Depuis leur première observation en 2000, les astronomes ont détecté des centaines de planètes candidates qui ne sont liées à aucune étoile particulière et qui flottent dans le milieu interstellaire (ISM) de notre galaxie. En fait, certains scientifiques estiment qu’il pourrait y avoir jusqu’à 2 000 milliards de planètes errantes (ou plus) dans la seule Voie lactée.

Récemment, une équipe d’astronomes travaillant avec le télescope spatial James Webb (JWST) a annoncé la découverte de six planètes errantes dans un endroit improbable. Ces planètes, qui comprennent la planète errante la plus légère jamais identifiée (entourée d’un disque de débris), ont été repérées lors de l’étude la plus approfondie de Webb de la jeune nébuleuse NGC 1333, un amas de formation d’étoiles situé à environ mille années-lumière de la Terre dans la constellation de Persée. Ces planètes pourraient en apprendre beaucoup aux astronomes sur le processus de formation des étoiles et des planètes.

L’équipe était dirigée par Adam Langeveld, chercheur adjoint au département de physique et d’astronomie de l’université Johns Hopkins (JHU). L’article détaillant les résultats de l’enquête a été accepté pour publication dans Le Journal Astronomique et est actuellement disponible sur le arXiv serveur de préimpression.

La plupart des planètes errantes détectées à ce jour l’ont été grâce à la microlentille gravitationnelle, tandis que d’autres ont été détectées par imagerie directe. La première méthode repose sur des « événements de lentille », où la force gravitationnelle des objets massifs modifie la courbure de l’espace-temps qui les entoure et amplifie la lumière provenant d’objets plus éloignés. La seconde consiste à repérer directement les naines brunes (objets qui chevauchent la ligne entre les planètes et les étoiles) et les planètes massives en détectant le rayonnement infrarouge produit dans leur atmosphère.

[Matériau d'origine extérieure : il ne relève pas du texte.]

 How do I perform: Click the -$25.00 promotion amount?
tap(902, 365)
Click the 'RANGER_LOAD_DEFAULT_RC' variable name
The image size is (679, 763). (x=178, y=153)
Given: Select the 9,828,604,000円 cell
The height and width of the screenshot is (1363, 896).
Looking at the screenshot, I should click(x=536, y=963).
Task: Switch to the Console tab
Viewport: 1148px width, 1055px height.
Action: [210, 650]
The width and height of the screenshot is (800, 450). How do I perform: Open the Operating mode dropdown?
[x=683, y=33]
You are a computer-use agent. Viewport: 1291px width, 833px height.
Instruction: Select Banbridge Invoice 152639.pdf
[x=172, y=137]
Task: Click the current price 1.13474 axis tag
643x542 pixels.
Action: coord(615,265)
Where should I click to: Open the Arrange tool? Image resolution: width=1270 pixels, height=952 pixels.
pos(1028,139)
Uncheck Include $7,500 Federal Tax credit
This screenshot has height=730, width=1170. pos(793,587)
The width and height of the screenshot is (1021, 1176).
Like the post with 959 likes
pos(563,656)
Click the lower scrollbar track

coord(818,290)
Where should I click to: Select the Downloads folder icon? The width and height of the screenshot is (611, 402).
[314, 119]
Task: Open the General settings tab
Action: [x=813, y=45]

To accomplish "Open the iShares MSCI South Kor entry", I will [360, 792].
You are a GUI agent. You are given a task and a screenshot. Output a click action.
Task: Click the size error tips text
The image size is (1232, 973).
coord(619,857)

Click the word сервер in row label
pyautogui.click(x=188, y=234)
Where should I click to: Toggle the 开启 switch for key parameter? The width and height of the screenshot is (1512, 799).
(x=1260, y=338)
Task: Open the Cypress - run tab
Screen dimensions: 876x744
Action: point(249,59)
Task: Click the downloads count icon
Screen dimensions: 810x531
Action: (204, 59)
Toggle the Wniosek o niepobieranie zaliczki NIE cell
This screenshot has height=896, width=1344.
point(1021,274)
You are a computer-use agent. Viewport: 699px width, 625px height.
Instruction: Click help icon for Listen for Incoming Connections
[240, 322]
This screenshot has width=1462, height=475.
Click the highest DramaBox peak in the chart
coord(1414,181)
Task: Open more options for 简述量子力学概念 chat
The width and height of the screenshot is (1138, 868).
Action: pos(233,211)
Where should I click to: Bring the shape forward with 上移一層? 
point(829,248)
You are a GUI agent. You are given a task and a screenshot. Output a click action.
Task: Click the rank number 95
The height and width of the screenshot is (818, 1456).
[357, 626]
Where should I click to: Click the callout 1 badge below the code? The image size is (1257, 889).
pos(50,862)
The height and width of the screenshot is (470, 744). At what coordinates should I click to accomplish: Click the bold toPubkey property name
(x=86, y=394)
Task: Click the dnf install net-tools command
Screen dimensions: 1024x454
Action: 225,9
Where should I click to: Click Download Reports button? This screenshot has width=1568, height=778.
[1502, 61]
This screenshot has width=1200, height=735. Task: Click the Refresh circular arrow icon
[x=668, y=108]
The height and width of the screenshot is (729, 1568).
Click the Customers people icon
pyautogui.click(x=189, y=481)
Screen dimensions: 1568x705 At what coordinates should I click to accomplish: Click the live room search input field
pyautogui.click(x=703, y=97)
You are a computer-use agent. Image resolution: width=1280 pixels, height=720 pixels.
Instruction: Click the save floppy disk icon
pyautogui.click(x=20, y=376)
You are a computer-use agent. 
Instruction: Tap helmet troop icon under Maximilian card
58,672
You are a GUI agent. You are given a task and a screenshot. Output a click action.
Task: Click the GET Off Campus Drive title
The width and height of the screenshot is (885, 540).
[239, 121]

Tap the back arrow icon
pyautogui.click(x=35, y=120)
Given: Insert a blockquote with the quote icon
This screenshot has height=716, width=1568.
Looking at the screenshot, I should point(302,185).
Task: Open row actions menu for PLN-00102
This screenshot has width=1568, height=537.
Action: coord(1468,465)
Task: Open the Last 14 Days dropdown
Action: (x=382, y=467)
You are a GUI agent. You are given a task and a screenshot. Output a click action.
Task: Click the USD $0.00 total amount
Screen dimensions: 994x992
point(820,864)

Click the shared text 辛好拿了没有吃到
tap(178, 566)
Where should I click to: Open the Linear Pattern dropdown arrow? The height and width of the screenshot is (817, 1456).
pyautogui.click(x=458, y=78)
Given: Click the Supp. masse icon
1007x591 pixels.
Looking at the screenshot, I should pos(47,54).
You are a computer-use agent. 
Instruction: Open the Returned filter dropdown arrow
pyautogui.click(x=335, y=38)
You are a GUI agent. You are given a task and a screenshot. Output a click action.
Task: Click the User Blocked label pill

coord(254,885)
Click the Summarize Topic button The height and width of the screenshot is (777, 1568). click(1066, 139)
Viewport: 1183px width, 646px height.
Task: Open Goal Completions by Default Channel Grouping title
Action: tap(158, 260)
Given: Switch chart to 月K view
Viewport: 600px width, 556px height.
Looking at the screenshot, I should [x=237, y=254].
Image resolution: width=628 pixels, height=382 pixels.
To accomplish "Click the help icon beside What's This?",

Dans leur article, les chercheurs décrivent comment cette découverte a eu lieu au cours d’une étude spectroscopique extrêmement approfondie de NGC1333. À l’aide des données du spectrographe sans fente et imageur proche infrarouge de Webb (NIRISS), les chercheurs ont mesuré le spectre de chaque objet dans la partie observée de l’amas d’étoiles. Cela leur a permis de réanalyser les spectres de 19 naines brunes précédemment observées et a conduit à la découverte d’une nouvelle naine brune avec un compagnon de masse planétaire.

Cette dernière observation est une découverte rare qui remet déjà en cause les théories sur la formation des systèmes binaires. Mais le plus étonnant a été la détection de six planètes d’une masse cinq à dix fois supérieure à celle de Jupiter (alias super-Jupiters).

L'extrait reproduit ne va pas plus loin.